**Provided data**
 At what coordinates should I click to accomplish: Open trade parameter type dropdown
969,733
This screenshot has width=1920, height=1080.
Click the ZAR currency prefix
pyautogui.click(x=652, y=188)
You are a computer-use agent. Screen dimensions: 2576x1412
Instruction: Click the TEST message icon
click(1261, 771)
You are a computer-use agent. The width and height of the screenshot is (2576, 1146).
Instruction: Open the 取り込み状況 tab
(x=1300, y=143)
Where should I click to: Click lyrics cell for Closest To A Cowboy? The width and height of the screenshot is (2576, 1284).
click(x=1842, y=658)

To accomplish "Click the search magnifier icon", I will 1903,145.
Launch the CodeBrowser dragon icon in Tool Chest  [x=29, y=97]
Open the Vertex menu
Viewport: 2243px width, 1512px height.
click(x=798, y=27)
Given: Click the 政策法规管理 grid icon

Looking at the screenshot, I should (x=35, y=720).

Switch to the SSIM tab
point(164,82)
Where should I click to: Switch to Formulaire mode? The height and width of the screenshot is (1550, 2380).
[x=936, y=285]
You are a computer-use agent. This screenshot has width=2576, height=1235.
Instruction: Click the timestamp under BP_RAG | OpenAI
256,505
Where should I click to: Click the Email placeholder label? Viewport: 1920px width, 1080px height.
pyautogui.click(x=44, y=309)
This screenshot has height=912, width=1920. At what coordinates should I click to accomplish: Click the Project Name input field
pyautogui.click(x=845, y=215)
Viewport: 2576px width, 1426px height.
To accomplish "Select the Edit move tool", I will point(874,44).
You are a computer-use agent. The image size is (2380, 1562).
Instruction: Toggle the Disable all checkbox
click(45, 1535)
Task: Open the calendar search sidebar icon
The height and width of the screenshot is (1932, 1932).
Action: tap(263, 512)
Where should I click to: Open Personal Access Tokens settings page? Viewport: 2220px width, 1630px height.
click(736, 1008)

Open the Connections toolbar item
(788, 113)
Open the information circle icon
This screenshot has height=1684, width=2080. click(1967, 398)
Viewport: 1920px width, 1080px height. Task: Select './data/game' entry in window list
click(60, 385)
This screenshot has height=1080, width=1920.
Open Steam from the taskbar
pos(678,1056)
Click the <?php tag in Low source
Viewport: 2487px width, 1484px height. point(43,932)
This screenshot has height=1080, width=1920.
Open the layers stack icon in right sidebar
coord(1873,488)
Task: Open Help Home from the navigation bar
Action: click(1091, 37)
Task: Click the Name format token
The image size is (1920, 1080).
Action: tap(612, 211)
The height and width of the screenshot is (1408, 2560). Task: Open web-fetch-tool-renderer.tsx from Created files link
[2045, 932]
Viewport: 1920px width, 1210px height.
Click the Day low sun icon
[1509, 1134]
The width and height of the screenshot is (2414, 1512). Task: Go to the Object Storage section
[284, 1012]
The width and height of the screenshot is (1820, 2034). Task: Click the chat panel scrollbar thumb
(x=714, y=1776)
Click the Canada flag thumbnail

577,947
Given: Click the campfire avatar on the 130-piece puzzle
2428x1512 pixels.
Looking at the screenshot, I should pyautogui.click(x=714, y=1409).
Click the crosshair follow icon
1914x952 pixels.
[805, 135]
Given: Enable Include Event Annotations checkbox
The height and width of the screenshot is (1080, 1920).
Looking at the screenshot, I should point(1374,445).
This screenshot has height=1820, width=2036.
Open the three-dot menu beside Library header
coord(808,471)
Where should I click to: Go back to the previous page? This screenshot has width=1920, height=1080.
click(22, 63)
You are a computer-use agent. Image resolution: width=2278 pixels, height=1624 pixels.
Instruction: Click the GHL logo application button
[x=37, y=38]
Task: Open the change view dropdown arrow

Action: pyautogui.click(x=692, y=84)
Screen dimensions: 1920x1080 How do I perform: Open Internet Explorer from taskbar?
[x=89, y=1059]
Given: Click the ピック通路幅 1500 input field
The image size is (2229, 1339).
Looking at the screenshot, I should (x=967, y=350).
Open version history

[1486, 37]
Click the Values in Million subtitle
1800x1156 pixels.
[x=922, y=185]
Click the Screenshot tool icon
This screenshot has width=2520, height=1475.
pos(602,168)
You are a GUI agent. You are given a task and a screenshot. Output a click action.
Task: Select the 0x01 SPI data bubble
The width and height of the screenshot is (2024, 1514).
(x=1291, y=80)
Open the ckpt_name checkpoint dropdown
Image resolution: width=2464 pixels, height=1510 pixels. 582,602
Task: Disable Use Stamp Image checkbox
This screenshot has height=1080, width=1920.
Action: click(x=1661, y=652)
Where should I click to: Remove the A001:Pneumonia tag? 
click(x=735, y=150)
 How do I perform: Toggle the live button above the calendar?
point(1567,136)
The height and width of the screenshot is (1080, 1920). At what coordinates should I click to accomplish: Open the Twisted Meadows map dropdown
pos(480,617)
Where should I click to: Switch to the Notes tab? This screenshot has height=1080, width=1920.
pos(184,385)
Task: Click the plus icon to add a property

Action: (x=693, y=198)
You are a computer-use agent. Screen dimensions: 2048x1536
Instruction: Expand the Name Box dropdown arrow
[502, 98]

**Instructions for the task**
Go through the listing above and set down each line exactly as it stands.

**Problem solution**
 At what coordinates should I click to accomplish: Open trade parameter type dropdown
969,733
This screenshot has width=1920, height=1080.
Click the ZAR currency prefix
pyautogui.click(x=652, y=188)
You are a computer-use agent. Screen dimensions: 2576x1412
Instruction: Click the TEST message icon
click(1261, 771)
You are a computer-use agent. The width and height of the screenshot is (2576, 1146).
Instruction: Open the 取り込み状況 tab
(x=1300, y=143)
Where should I click to: Click lyrics cell for Closest To A Cowboy? The width and height of the screenshot is (2576, 1284).
click(x=1842, y=658)

To accomplish "Click the search magnifier icon", I will 1903,145.
Launch the CodeBrowser dragon icon in Tool Chest  [x=29, y=97]
Open the Vertex menu
Viewport: 2243px width, 1512px height.
click(x=798, y=27)
Given: Click the 政策法规管理 grid icon

Looking at the screenshot, I should (x=35, y=720).

Switch to the SSIM tab
point(164,82)
Where should I click to: Switch to Formulaire mode? The height and width of the screenshot is (1550, 2380).
[x=936, y=285]
You are a computer-use agent. This screenshot has width=2576, height=1235.
Instruction: Click the timestamp under BP_RAG | OpenAI
256,505
Where should I click to: Click the Email placeholder label? Viewport: 1920px width, 1080px height.
pyautogui.click(x=44, y=309)
This screenshot has height=912, width=1920. At what coordinates should I click to accomplish: Click the Project Name input field
pyautogui.click(x=845, y=215)
Viewport: 2576px width, 1426px height.
To accomplish "Select the Edit move tool", I will point(874,44).
You are a computer-use agent. The image size is (2380, 1562).
Instruction: Toggle the Disable all checkbox
click(45, 1535)
Task: Open the calendar search sidebar icon
The height and width of the screenshot is (1932, 1932).
Action: tap(263, 512)
Where should I click to: Open Personal Access Tokens settings page? Viewport: 2220px width, 1630px height.
click(736, 1008)

Open the Connections toolbar item
(788, 113)
Open the information circle icon
This screenshot has height=1684, width=2080. click(1967, 398)
Viewport: 1920px width, 1080px height. Task: Select './data/game' entry in window list
click(60, 385)
This screenshot has height=1080, width=1920.
Open Steam from the taskbar
pos(678,1056)
Click the <?php tag in Low source
Viewport: 2487px width, 1484px height. point(43,932)
This screenshot has height=1080, width=1920.
Open the layers stack icon in right sidebar
coord(1873,488)
Task: Open Help Home from the navigation bar
Action: click(1091, 37)
Task: Click the Name format token
The image size is (1920, 1080).
Action: tap(612, 211)
The height and width of the screenshot is (1408, 2560). Task: Open web-fetch-tool-renderer.tsx from Created files link
[2045, 932]
Viewport: 1920px width, 1210px height.
Click the Day low sun icon
[1509, 1134]
The width and height of the screenshot is (2414, 1512). Task: Go to the Object Storage section
[284, 1012]
The width and height of the screenshot is (1820, 2034). Task: Click the chat panel scrollbar thumb
(x=714, y=1776)
Click the Canada flag thumbnail

577,947
Given: Click the campfire avatar on the 130-piece puzzle
2428x1512 pixels.
Looking at the screenshot, I should pyautogui.click(x=714, y=1409).
Click the crosshair follow icon
1914x952 pixels.
[805, 135]
Given: Enable Include Event Annotations checkbox
The height and width of the screenshot is (1080, 1920).
Looking at the screenshot, I should point(1374,445).
This screenshot has height=1820, width=2036.
Open the three-dot menu beside Library header
coord(808,471)
Where should I click to: Go back to the previous page? This screenshot has width=1920, height=1080.
click(22, 63)
You are a computer-use agent. Image resolution: width=2278 pixels, height=1624 pixels.
Instruction: Click the GHL logo application button
[x=37, y=38]
Task: Open the change view dropdown arrow

Action: pyautogui.click(x=692, y=84)
Screen dimensions: 1920x1080 How do I perform: Open Internet Explorer from taskbar?
[x=89, y=1059]
Given: Click the ピック通路幅 1500 input field
The image size is (2229, 1339).
Looking at the screenshot, I should (x=967, y=350).
Open version history

[1486, 37]
Click the Values in Million subtitle
1800x1156 pixels.
[x=922, y=185]
Click the Screenshot tool icon
This screenshot has width=2520, height=1475.
pos(602,168)
You are a GUI agent. You are given a task and a screenshot. Output a click action.
Task: Select the 0x01 SPI data bubble
The width and height of the screenshot is (2024, 1514).
(x=1291, y=80)
Open the ckpt_name checkpoint dropdown
Image resolution: width=2464 pixels, height=1510 pixels. 582,602
Task: Disable Use Stamp Image checkbox
This screenshot has height=1080, width=1920.
Action: click(x=1661, y=652)
Where should I click to: Remove the A001:Pneumonia tag? 
click(x=735, y=150)
 How do I perform: Toggle the live button above the calendar?
point(1567,136)
The height and width of the screenshot is (1080, 1920). At what coordinates should I click to accomplish: Open the Twisted Meadows map dropdown
pos(480,617)
Where should I click to: Switch to the Notes tab? This screenshot has height=1080, width=1920.
pos(184,385)
Task: Click the plus icon to add a property

Action: (x=693, y=198)
You are a computer-use agent. Screen dimensions: 2048x1536
Instruction: Expand the Name Box dropdown arrow
[502, 98]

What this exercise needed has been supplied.